However, the concept of “consciousness” or “thinking”, which the neo-Kantians operated in the spirit of the times, includes not only reason, but also some features of Kant’s “reason”; only a strict dividing line is no longer drawn between them. Contains consciousness and sensory impressions - only their status changes. Thus, we can say that consciousness as an object of study among neo-Kantians is close to Kant’s concept of theoretical reason.

The neo-Kantians placed their main emphasis on the Kantian idea that consciousness (reason) and, accordingly, theoretical natural science constructs a “picture of the world” (“thing-for-us” in Kang’s terminology) based on its own forms and laws, and not natural objects ("things-in-themselves"). From here Kant concluded that the “thing-for-us” and the “thing-in-itself” are not identical and the latter is unknowable. For neo-Kantians, who rejected the “thing-in-itself”, this conclusion no longer mattered. They focused on the idea itself construction by consciousness some “pictures” that naive people take for “pictures of the world”.

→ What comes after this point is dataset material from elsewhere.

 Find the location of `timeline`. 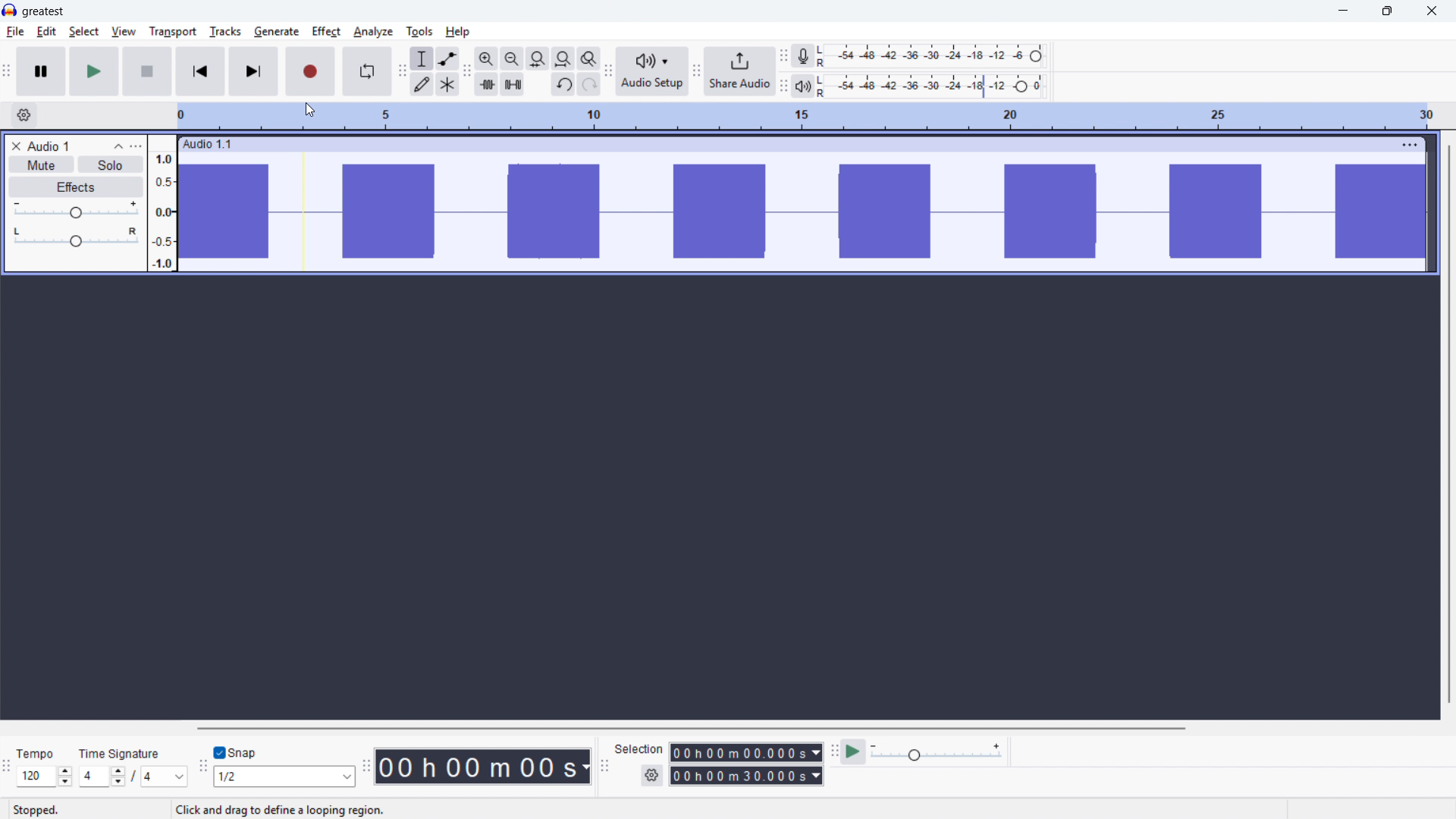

From their point of view, the process of cognition begins not with the receipt of sensations, not with the step “from the world to the subject,” but with the activity of the subject himself, posing questions and answering them. The subject simply has a certain array or general background of sensations (of unknown origin) that “babble” something to the subject. Having identified a certain sensation, the subject asks the question: “What is this?” - and, say, states: “This is red.” Now the construction of “this” begins as something stable, i.e. as an object of “functional unity” that arose in the process of its definition (“This is red, round, sweet, this is an apple”). Such “objectification” is carried out by thought, consciousness, and is not at all inherent in sensations, which provide us only with material for the corresponding operations (Diagram 160). Language plays an important role in this constructive activity.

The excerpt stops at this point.